The most practical level of intervention in this hierarchy of spatial territories must however be at urban townships, their clusters and local catchments, the most tangible fixed points in an otherwise continuous, unmanageable sea of urban variables. Such common ground is the most stable and manageable citizen group, in common focus around their High Streets and Market Places, within which the more fluid patterns of local neighbourhood may then be enabled and activated. Giving voice to and engaging local citizens through such processes has I believe a scope for influence on existing electoral and representative processes in which local power may soon be enhanced or attained through incremental, evolutionary change.

If wider,complex forces for change are however to be fully harnessed in all their multiple forms,and in their diversity of interest, a framework for consensus and for mutual action may I believe only be found, in that same common focus, through the social harnessing of market forces which spatial order makes possible, through graduated sets of partial, communal autonomies. The gradual subordination of wider authority to more 'local states' on common ground might only become a reality if it is seen not as a threat to current establishments but as a bulwark to and consolidation of those organisational functions with which they otherwise struggle in a mass society, the better achievement of a 'common good'.

Cordially yours,

Barry Fineberg.





Original Message ----- 
  From: Mark Barrett 
  To: project2012 at googlegroups.com ; campaignforrealdemocracy at lists.aktivix.org 
  Sent: Tuesday, September 08, 2009 7:43 AM
  Subject: [Campaignforrealdemocracy] New World Values - Thoughts?


  Sorry, my first attempt  was a shockinly bad grammar.. Was typing while at work and a bit distracted. Have edited and I hope made clearer below.  


  Earlier, we agreed three 'new world' values: Truth. Justice and Love/Compassion (we couldn't exactly agree on the last)

  I'd like to propose a second, 'the democratic control of resources'. 

  This is huge, as by definition it starts at the bottom and goes right the way up to the top. 
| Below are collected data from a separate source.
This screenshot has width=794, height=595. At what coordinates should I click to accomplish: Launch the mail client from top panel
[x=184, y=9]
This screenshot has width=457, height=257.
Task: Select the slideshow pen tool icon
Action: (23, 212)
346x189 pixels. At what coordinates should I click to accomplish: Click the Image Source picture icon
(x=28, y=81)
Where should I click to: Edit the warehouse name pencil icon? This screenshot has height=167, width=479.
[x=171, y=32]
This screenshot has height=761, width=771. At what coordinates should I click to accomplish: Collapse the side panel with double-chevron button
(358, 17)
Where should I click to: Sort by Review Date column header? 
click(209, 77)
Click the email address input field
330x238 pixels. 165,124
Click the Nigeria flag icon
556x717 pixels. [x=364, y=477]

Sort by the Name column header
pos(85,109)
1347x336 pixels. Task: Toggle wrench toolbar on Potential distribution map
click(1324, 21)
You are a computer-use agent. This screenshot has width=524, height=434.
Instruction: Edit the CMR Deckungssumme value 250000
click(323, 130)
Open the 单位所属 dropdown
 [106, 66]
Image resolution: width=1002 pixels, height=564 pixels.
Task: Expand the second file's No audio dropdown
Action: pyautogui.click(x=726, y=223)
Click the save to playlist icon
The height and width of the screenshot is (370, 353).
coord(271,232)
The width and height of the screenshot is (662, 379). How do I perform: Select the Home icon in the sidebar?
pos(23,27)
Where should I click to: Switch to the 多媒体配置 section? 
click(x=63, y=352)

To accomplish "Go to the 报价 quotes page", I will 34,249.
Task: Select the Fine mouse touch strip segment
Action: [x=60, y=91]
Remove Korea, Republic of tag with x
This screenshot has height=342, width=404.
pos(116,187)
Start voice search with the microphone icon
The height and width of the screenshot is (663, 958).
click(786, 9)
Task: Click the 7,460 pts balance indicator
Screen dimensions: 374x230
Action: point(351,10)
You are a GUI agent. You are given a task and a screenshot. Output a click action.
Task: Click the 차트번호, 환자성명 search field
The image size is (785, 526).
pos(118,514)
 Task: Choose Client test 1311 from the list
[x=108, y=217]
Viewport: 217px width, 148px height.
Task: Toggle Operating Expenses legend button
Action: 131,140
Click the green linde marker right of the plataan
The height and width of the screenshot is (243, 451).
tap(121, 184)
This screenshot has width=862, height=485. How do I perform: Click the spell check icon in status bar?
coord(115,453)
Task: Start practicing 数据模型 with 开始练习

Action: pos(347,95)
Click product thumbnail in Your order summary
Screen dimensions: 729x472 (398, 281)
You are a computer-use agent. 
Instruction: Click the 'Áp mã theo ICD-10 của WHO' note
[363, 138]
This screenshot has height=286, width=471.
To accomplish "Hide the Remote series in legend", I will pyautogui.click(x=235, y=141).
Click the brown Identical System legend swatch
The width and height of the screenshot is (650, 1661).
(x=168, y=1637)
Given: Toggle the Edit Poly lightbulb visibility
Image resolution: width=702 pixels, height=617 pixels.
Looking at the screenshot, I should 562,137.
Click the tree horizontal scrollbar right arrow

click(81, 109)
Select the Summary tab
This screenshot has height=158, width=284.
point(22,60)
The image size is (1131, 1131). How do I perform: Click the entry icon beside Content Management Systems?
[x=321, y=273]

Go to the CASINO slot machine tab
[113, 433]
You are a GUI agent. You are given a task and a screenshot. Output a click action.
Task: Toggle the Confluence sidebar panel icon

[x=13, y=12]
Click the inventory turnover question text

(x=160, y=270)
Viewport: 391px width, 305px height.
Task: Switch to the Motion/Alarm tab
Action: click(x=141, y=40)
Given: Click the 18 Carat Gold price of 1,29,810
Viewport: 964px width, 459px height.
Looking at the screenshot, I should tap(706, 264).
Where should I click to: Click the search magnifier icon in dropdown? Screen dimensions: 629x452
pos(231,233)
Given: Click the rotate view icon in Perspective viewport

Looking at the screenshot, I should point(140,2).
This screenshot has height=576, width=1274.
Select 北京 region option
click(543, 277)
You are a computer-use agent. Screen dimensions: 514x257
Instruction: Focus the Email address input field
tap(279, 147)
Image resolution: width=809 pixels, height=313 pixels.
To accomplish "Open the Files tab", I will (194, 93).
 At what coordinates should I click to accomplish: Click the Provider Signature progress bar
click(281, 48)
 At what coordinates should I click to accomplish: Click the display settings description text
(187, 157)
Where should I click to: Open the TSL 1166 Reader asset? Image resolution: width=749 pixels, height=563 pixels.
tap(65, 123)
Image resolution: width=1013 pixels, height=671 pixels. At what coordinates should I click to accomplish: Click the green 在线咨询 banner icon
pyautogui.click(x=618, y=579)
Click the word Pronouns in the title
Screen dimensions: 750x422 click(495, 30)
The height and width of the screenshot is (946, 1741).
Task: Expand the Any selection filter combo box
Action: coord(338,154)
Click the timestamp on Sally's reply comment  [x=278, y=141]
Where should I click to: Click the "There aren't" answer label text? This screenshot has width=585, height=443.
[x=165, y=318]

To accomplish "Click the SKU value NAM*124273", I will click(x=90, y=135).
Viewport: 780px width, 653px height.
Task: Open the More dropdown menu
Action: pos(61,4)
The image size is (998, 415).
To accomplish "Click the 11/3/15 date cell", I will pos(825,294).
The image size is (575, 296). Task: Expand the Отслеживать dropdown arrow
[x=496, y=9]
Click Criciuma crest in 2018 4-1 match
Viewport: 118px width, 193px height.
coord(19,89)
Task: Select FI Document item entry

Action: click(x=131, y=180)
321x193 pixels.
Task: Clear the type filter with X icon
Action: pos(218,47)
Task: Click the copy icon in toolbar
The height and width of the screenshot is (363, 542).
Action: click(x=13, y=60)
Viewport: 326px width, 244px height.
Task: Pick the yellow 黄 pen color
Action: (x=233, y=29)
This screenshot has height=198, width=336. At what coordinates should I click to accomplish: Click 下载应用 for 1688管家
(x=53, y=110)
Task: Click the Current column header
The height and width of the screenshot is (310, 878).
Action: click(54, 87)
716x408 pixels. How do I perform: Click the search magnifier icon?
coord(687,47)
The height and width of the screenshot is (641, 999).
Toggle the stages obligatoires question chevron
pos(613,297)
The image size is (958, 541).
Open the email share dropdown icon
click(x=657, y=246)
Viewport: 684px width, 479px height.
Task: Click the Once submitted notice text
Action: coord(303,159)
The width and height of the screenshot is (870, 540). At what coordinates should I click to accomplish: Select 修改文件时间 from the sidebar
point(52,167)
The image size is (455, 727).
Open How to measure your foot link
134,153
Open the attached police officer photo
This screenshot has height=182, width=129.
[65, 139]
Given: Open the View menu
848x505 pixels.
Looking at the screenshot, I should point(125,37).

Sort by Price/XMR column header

  So, 'democratic control of resources' would range from the collective, inclusive control of each neighbourhood (but with decision making / morality operating, thanks to the first three values of T, J&C, with the whole planet in mind) to the global. In this way, we would not only be in control of our neighbourhoods but also, with other communities the world over, we would also be powerful enough to set the overall direction of globalisation. Think global act local, and the other way around too. Obviously, there will be an important middle-step in the process of takinng control of globalisation, which will be the seizing of control, by the people, of the region, nation and continent too. These developments, which would be driven from the bottom up by ordinary people in common cause, would bring about a new era, which we might call 'democratic globalisation'. 

  If each local community was seen to be a potential world in itself (many other worlds, aswell as another world, is/are possible) democratic globalisation could relate to the process of including everyone in the local area in consensus and regular decision making, aswell as, one day also being made to take the needs of each and every community, and the planet in mind. 

  If truth justice and  compassion can be seen as a kind of democratic consciousness, meaning congnizance of the need to look after each other life form, socially politically economically and in recognition of the fundamental interconnectedness, but also with a very practical agenda to seize power and thereby reduce carbon emissions by LOCALIZING, would that not be essentially the knottiest part of the problem of environmental degradation, solved? Aswell, presumably, poverty and war? 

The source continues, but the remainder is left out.